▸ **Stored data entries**

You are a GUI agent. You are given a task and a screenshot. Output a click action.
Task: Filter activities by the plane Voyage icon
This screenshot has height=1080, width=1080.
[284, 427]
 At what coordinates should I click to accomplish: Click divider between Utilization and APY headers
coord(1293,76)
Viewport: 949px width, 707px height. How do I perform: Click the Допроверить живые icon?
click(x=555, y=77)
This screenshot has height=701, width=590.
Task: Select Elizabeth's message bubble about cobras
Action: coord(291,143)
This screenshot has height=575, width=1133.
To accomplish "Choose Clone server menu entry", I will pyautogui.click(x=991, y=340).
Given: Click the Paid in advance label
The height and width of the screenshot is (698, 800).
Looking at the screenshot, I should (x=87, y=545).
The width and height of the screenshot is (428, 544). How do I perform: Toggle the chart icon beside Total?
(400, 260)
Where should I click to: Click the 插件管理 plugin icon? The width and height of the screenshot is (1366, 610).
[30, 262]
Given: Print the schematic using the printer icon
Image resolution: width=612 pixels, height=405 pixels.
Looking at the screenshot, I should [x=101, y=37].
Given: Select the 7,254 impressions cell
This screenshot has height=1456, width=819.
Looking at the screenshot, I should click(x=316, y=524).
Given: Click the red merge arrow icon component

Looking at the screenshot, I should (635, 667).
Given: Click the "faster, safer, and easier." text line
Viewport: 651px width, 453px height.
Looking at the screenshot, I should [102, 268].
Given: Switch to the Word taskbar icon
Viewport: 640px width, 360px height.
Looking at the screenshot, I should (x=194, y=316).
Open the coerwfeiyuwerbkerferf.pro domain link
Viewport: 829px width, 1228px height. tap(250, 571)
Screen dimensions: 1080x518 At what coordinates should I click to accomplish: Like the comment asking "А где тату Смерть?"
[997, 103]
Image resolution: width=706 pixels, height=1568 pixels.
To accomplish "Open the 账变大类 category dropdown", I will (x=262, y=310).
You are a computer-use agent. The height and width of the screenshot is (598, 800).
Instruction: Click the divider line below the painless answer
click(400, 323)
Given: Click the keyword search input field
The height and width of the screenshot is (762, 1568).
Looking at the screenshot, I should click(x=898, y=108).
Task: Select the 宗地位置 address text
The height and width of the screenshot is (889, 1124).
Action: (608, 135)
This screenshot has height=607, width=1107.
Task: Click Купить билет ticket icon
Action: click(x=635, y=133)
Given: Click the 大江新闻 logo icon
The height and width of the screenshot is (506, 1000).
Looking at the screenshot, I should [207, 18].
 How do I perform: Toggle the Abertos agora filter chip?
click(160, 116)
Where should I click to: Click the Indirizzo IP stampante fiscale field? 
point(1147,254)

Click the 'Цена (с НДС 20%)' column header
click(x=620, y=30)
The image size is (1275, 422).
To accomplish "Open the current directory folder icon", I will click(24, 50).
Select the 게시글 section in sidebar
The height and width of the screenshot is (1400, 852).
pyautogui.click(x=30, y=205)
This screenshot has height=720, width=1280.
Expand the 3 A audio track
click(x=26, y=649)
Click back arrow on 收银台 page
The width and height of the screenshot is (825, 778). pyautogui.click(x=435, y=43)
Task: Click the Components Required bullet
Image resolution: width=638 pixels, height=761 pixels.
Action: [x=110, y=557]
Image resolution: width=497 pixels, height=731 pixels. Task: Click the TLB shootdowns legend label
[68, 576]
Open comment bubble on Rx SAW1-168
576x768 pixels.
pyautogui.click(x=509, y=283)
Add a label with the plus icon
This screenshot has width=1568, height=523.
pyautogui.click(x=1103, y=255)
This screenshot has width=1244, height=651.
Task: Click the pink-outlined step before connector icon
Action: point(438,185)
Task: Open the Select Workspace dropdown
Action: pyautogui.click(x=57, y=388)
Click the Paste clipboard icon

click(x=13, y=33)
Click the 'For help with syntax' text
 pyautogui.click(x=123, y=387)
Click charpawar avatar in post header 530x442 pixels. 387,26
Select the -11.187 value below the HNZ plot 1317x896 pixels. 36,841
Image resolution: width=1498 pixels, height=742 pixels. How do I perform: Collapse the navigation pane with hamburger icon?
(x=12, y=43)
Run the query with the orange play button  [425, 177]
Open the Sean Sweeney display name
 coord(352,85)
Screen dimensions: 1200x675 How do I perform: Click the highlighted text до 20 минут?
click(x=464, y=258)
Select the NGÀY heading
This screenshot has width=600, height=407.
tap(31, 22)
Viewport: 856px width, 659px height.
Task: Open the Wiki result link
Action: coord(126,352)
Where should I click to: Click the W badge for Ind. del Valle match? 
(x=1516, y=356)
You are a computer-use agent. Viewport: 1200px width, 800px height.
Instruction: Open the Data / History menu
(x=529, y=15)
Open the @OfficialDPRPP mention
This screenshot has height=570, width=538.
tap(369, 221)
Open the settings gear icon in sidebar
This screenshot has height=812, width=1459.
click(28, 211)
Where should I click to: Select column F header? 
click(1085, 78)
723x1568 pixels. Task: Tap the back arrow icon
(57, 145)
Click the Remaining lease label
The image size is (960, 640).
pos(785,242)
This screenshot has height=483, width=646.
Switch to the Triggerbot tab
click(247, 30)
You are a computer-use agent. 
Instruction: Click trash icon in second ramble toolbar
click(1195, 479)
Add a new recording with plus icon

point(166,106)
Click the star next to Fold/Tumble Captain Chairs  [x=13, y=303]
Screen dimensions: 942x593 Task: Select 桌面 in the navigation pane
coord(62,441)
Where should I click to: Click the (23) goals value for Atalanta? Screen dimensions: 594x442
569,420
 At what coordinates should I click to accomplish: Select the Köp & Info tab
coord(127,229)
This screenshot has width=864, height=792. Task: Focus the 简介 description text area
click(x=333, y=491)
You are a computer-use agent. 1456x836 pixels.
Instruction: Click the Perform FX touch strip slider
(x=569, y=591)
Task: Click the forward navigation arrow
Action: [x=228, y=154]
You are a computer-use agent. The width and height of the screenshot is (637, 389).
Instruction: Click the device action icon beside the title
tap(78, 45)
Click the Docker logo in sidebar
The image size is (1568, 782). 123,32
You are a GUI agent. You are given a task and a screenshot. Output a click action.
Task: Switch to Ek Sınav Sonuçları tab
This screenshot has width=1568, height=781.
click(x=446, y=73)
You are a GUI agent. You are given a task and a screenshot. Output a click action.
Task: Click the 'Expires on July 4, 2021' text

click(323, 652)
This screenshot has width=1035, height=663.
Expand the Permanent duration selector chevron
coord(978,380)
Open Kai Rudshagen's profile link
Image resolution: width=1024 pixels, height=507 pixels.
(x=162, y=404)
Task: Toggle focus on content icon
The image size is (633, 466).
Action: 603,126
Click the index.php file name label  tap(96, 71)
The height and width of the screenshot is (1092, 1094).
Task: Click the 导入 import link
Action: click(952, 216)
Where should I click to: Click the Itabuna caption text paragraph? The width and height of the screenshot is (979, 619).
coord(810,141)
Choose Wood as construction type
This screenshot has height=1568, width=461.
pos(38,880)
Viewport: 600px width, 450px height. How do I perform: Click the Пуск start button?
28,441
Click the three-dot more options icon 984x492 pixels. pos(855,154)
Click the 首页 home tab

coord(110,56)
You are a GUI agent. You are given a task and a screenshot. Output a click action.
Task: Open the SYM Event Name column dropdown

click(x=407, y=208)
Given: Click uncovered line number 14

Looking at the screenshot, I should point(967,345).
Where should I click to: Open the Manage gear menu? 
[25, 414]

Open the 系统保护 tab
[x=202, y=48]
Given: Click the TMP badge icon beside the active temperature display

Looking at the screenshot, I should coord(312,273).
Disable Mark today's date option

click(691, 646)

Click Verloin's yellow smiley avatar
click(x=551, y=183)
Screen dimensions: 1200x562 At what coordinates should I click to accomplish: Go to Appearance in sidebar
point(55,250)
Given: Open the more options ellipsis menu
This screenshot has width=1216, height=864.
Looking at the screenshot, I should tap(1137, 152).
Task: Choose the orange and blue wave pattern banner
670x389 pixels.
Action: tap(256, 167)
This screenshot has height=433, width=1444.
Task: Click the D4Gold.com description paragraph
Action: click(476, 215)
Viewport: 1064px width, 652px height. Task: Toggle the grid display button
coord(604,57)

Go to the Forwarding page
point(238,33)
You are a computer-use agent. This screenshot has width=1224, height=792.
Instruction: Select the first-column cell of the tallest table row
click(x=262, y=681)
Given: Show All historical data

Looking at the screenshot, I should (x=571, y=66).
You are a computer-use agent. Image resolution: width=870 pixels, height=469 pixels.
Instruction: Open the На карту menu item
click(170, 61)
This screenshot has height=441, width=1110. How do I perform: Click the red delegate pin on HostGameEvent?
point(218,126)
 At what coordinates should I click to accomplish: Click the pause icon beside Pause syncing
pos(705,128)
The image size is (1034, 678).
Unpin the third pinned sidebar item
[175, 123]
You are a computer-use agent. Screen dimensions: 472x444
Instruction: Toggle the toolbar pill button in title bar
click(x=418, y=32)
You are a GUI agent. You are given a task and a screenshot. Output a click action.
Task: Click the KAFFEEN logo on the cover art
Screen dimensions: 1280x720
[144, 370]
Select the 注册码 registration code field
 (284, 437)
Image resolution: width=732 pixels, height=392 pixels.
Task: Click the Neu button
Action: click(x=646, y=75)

▸ **ASSIGNMENT**
Only those lines of the entries above that run from the line containing "At what coordinates should I click to accomplish: Select" to the line containing "You are a computer-use agent. The width", both included, should be transcribed exactly.

▸ **ANSWER SPACE**
 At what coordinates should I click to accomplish: Select the Köp & Info tab
coord(127,229)
This screenshot has width=864, height=792. Task: Focus the 简介 description text area
click(x=333, y=491)
You are a computer-use agent. 1456x836 pixels.
Instruction: Click the Perform FX touch strip slider
(x=569, y=591)
Task: Click the forward navigation arrow
Action: [x=228, y=154]
You are a computer-use agent. The width and height of the screenshot is (637, 389).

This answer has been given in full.